Gestion des carrières enseignantes dans le monde

Pierre Varly, Leila Ferrali

  • Quelles instances ont la responsabilité de gestion des carrières enseignantes ?
  • Quels sont les systèmes d’affectation des enseignants ? 
  • Quels sont les parcours professionnels des enseignants ? Quel est le degré de mobilité professionnelle au sein de la profession enseignante ? 
  • Quels types de mesures incitatives existe-t-il ? Quelle est leur fonction ?
  • Quels sont les critères d’avancement de carrière ? 
  • Quels sont leurs avantages et leurs inconvénients ? 
  • Quelles sont les mesures disciplinaires (absentéisme, …) ?

Le système de recrutement des enseignants est façonné par les politiques et pratiques gouvernementales en la matière.

Systèmes axés sur la carrière vs sur la position professionnelle

Deux modèles se distinguent, les systèmes de recrutement basés sur la carrière ou le statut, et ceux basés sur la position professionnelle ou la performance (OCDE, 2005).

Au sein des systèmes axés sur la carrière, les enseignants sont généralement recrutés comme fonctionnaires au début de leur carrière, à la suite d’un examen national d’entrée dans la fonction publique. Ce statut leur garantit une sécurité à vie de l’emploi. L’affectation des enseignants en début et tout au long de leur carrière est régie selon les règles internes propres au statut spécifique des enseignants au sein de la fonction publique. De même, la promotion professionnelle est fonction de la performance générale de l’individu et non de sa performance spécifique à un poste donné. Si le salaire d’entrée dans la fonction publique est généralement faible, la progression salariale entre le début et la fin de carrière est importante, et les enseignants bénéficient d’un système de retraite généreux. Toutefois, dans ces systèmes, l’accès à la fonction publique enseignante est limité en milieu de carrière. 
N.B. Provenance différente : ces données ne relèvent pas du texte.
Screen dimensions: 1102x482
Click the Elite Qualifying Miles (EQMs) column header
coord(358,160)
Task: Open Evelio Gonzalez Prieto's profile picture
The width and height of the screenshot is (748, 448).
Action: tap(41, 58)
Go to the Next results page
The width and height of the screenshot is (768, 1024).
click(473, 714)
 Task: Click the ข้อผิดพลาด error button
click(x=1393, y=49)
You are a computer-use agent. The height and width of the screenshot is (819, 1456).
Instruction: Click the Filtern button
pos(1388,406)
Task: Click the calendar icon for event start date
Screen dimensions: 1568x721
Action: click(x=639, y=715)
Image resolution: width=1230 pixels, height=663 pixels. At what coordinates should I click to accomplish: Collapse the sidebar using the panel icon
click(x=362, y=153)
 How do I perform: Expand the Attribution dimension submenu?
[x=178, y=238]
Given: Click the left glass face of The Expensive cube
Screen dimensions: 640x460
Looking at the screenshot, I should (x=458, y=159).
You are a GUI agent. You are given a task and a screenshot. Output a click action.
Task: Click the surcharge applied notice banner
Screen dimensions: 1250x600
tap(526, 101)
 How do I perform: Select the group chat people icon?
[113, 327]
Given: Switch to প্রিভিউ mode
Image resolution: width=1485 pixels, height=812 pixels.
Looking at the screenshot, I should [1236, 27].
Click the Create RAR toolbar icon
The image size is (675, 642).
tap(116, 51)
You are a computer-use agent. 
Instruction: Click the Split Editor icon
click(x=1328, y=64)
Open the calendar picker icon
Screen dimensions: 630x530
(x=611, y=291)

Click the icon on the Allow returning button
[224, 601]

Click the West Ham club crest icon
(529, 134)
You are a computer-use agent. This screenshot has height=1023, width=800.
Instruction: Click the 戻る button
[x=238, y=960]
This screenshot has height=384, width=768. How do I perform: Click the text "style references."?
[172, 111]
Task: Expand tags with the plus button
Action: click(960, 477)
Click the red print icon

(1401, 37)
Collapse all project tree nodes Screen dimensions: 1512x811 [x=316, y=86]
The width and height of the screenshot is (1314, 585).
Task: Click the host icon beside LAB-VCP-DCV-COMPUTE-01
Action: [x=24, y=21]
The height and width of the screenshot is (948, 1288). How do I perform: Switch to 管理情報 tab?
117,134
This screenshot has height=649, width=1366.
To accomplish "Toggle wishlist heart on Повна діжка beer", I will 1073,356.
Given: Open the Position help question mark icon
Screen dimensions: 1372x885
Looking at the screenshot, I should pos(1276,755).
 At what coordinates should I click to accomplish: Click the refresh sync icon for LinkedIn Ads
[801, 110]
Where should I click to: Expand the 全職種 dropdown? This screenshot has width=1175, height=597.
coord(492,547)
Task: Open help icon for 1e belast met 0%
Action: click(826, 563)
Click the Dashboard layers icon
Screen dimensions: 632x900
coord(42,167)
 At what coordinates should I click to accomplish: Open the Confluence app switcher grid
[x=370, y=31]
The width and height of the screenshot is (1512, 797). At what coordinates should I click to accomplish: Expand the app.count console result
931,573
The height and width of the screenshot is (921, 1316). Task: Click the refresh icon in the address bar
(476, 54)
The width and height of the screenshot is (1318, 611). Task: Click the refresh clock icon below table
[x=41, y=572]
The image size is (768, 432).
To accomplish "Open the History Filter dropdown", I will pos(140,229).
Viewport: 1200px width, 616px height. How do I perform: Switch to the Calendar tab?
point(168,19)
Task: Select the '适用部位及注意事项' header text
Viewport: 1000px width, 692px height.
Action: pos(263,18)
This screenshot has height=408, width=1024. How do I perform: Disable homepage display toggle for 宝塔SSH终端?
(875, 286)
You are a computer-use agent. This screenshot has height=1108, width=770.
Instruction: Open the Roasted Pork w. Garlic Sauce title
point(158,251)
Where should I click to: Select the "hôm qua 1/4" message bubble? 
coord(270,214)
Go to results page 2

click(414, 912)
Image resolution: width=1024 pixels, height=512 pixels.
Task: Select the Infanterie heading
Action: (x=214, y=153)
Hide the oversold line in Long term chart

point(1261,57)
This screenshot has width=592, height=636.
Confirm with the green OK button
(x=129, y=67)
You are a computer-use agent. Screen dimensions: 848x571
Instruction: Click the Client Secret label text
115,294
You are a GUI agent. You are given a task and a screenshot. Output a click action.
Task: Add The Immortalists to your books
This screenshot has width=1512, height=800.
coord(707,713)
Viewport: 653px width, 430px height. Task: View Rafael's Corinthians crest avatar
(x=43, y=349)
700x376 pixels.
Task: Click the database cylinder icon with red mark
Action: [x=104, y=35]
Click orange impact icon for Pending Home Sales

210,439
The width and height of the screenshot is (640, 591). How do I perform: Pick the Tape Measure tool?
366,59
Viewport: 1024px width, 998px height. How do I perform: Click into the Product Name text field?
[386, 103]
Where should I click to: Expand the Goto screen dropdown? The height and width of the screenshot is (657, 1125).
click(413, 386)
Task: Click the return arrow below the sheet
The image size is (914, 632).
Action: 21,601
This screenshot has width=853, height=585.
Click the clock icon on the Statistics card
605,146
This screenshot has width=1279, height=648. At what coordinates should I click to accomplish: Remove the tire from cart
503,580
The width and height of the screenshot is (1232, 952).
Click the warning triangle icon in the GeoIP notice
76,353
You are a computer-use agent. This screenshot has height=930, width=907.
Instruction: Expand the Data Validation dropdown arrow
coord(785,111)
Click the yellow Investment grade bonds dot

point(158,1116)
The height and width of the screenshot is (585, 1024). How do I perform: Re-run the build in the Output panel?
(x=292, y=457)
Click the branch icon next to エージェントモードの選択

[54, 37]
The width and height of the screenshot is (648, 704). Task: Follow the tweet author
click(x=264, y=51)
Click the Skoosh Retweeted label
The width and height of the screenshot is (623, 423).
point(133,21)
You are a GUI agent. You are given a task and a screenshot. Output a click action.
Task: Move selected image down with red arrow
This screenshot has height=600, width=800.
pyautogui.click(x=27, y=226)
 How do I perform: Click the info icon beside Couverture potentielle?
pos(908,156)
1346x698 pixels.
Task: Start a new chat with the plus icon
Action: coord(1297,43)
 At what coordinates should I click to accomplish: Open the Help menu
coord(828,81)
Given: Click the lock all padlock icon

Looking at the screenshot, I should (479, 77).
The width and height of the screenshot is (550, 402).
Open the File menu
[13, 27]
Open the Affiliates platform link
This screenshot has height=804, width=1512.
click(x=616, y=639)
Ex. France, Corée du Sud, Japon, Espagne. 

Quant aux systèmes axés sur la position professionnelle, la sélection d’un candidat est fonction de l’adéquation de son profil de compétences et de son expérience avec les besoins spécifiques de recrutement. L’accès à la fonction publique est possible tout au long de la carrière d’un individu, et de ce fait, une plus grande mobilité est possible entre la fonction enseignante, et d’autres professions, du secteur privé ou public. Les salaires tendent à être plus élevés à l’entrée, cependant étant liés au poste, la progression salaire est plus lente, et fonction de l’évolution de l’individu à des postes à plus hautes responsabilités. Compte tenu du nombre restreint de postes à hautes responsabilités, la compétition est importante, et les individus tendant à atteindre un plafond salarial rapidement. 

Ex. Canada, États-Unis, Géorgie, Norvège, Royaume-Uni, Suède, Suisse 

Incitations et systèmes de récompense 

Murnane (2008) identifie trois types d’incitations pour les enseignants : les incitations liées à la pénibilité des conditions de travail, les incitations liées au niveau de compétences des enseignants, et les incitations liées à la réussite des élèves, ou incitation au mérite. 

Lorsque le système de récompense est basé sur les connaissances et les compétences, aussi appelé incitation à la certification, l’enseignant bénéficie d’une hausse de salaire lorsqu’il a acquis des qualifications additionnelles ou suivi des activités de développement professionnel, dont l’impact positif sur les apprentissages des élèves a pu être prouvé. 

Lorsque le système est basé sur le mérite, les enseignants dont les élèves ont obtenu de bons résultats aux évaluations standardisées des apprentissages reçoivent une prime salariale ou bénéficient d’une hausse de salaire. Le système de récompense peut être basé sur la performance de l’établissement scolaire.

Ces systèmes de récompense peuvent être soit compétitifs, en ce qu’ils récompensent seulement les meilleurs enseignants ou établissements, soit basés sur des critères ou standards préétablis. Dans ce cas l’ensemble des enseignants ou des établissements bénéficient d’une récompense. 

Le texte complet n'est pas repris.